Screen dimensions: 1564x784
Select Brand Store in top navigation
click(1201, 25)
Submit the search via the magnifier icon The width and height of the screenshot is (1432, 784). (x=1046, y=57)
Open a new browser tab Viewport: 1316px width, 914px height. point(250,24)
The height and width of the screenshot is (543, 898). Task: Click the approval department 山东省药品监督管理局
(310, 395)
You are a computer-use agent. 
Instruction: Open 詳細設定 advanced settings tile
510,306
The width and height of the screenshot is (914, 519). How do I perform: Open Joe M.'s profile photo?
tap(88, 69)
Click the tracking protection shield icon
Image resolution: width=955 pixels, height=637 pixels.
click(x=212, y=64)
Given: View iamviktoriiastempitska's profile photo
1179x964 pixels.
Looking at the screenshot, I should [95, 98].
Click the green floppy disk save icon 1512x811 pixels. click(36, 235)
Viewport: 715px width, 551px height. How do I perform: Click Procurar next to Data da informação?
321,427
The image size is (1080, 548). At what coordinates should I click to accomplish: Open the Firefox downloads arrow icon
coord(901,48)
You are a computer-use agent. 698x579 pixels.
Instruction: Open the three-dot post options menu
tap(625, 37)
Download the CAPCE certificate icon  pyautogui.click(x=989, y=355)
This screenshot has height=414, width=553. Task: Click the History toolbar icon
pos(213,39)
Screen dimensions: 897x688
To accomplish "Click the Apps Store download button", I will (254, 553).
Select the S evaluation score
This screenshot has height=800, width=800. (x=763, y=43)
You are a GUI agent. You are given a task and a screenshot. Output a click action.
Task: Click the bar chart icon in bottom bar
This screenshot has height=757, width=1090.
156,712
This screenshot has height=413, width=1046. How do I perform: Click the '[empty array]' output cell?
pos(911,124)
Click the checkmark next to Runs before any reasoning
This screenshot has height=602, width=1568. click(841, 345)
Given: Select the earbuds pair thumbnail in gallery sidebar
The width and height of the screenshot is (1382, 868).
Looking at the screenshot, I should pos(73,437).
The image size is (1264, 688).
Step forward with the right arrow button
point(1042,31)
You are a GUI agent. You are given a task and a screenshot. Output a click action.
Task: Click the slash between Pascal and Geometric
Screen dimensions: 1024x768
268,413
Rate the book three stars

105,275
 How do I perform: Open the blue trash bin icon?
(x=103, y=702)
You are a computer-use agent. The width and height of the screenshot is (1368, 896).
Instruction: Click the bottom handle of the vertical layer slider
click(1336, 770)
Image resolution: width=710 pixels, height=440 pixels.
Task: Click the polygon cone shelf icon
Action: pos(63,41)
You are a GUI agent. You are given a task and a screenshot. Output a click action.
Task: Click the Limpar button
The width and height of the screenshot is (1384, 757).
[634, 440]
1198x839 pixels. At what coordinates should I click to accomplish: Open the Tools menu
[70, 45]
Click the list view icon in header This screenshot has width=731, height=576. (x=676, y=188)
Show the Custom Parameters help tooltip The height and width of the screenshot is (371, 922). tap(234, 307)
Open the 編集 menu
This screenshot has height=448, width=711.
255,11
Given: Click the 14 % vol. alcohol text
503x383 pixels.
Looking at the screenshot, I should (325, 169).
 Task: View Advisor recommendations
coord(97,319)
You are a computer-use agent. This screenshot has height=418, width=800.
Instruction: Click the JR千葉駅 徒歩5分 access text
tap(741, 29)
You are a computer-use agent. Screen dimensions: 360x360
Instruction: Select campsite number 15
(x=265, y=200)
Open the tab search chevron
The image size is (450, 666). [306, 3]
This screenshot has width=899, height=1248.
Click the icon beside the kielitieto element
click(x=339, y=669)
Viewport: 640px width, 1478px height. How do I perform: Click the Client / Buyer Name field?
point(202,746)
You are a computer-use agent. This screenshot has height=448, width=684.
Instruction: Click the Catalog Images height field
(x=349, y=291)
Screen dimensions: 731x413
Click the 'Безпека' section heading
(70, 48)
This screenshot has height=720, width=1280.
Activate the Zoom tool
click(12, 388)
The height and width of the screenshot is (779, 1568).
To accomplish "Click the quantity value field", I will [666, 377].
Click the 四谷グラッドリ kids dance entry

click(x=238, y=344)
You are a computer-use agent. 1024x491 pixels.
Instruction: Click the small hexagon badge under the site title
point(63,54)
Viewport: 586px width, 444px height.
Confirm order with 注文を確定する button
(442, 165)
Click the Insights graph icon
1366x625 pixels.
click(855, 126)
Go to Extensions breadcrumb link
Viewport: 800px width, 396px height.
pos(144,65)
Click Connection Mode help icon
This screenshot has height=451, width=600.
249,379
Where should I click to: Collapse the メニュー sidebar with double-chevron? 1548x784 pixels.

**TASK STATEMENT:** A verbatim transcription of all the entries above is required.

**ANSWER TO THIS PROBLEM:**
Screen dimensions: 1564x784
Select Brand Store in top navigation
click(1201, 25)
Submit the search via the magnifier icon The width and height of the screenshot is (1432, 784). (x=1046, y=57)
Open a new browser tab Viewport: 1316px width, 914px height. point(250,24)
The height and width of the screenshot is (543, 898). Task: Click the approval department 山东省药品监督管理局
(310, 395)
You are a computer-use agent. 
Instruction: Open 詳細設定 advanced settings tile
510,306
The width and height of the screenshot is (914, 519). How do I perform: Open Joe M.'s profile photo?
tap(88, 69)
Click the tracking protection shield icon
Image resolution: width=955 pixels, height=637 pixels.
click(x=212, y=64)
Given: View iamviktoriiastempitska's profile photo
1179x964 pixels.
Looking at the screenshot, I should [95, 98].
Click the green floppy disk save icon 1512x811 pixels. click(36, 235)
Viewport: 715px width, 551px height. How do I perform: Click Procurar next to Data da informação?
321,427
The image size is (1080, 548). At what coordinates should I click to accomplish: Open the Firefox downloads arrow icon
coord(901,48)
You are a computer-use agent. 698x579 pixels.
Instruction: Open the three-dot post options menu
tap(625, 37)
Download the CAPCE certificate icon  pyautogui.click(x=989, y=355)
This screenshot has height=414, width=553. Task: Click the History toolbar icon
pos(213,39)
Screen dimensions: 897x688
To accomplish "Click the Apps Store download button", I will (254, 553).
Select the S evaluation score
This screenshot has height=800, width=800. (x=763, y=43)
You are a GUI agent. You are given a task and a screenshot. Output a click action.
Task: Click the bar chart icon in bottom bar
This screenshot has height=757, width=1090.
156,712
This screenshot has height=413, width=1046. How do I perform: Click the '[empty array]' output cell?
pos(911,124)
Click the checkmark next to Runs before any reasoning
This screenshot has height=602, width=1568. click(841, 345)
Given: Select the earbuds pair thumbnail in gallery sidebar
The width and height of the screenshot is (1382, 868).
Looking at the screenshot, I should pos(73,437).
The image size is (1264, 688).
Step forward with the right arrow button
point(1042,31)
You are a GUI agent. You are given a task and a screenshot. Output a click action.
Task: Click the slash between Pascal and Geometric
Screen dimensions: 1024x768
268,413
Rate the book three stars

105,275
 How do I perform: Open the blue trash bin icon?
(x=103, y=702)
You are a computer-use agent. The width and height of the screenshot is (1368, 896).
Instruction: Click the bottom handle of the vertical layer slider
click(1336, 770)
Image resolution: width=710 pixels, height=440 pixels.
Task: Click the polygon cone shelf icon
Action: pos(63,41)
You are a GUI agent. You are given a task and a screenshot. Output a click action.
Task: Click the Limpar button
The width and height of the screenshot is (1384, 757).
[634, 440]
1198x839 pixels. At what coordinates should I click to accomplish: Open the Tools menu
[70, 45]
Click the list view icon in header This screenshot has width=731, height=576. (x=676, y=188)
Show the Custom Parameters help tooltip The height and width of the screenshot is (371, 922). tap(234, 307)
Open the 編集 menu
This screenshot has height=448, width=711.
255,11
Given: Click the 14 % vol. alcohol text
503x383 pixels.
Looking at the screenshot, I should (325, 169).
 Task: View Advisor recommendations
coord(97,319)
You are a computer-use agent. This screenshot has height=418, width=800.
Instruction: Click the JR千葉駅 徒歩5分 access text
tap(741, 29)
You are a computer-use agent. Screen dimensions: 360x360
Instruction: Select campsite number 15
(x=265, y=200)
Open the tab search chevron
The image size is (450, 666). [306, 3]
This screenshot has width=899, height=1248.
Click the icon beside the kielitieto element
click(x=339, y=669)
Viewport: 640px width, 1478px height. How do I perform: Click the Client / Buyer Name field?
point(202,746)
You are a computer-use agent. This screenshot has height=448, width=684.
Instruction: Click the Catalog Images height field
(x=349, y=291)
Screen dimensions: 731x413
Click the 'Безпека' section heading
(70, 48)
This screenshot has height=720, width=1280.
Activate the Zoom tool
click(12, 388)
The height and width of the screenshot is (779, 1568).
To accomplish "Click the quantity value field", I will [666, 377].
Click the 四谷グラッドリ kids dance entry

click(x=238, y=344)
You are a computer-use agent. 1024x491 pixels.
Instruction: Click the small hexagon badge under the site title
point(63,54)
Viewport: 586px width, 444px height.
Confirm order with 注文を確定する button
(442, 165)
Click the Insights graph icon
1366x625 pixels.
click(855, 126)
Go to Extensions breadcrumb link
Viewport: 800px width, 396px height.
pos(144,65)
Click Connection Mode help icon
This screenshot has height=451, width=600.
249,379
Where should I click to: Collapse the メニュー sidebar with double-chevron? 1548x784 pixels.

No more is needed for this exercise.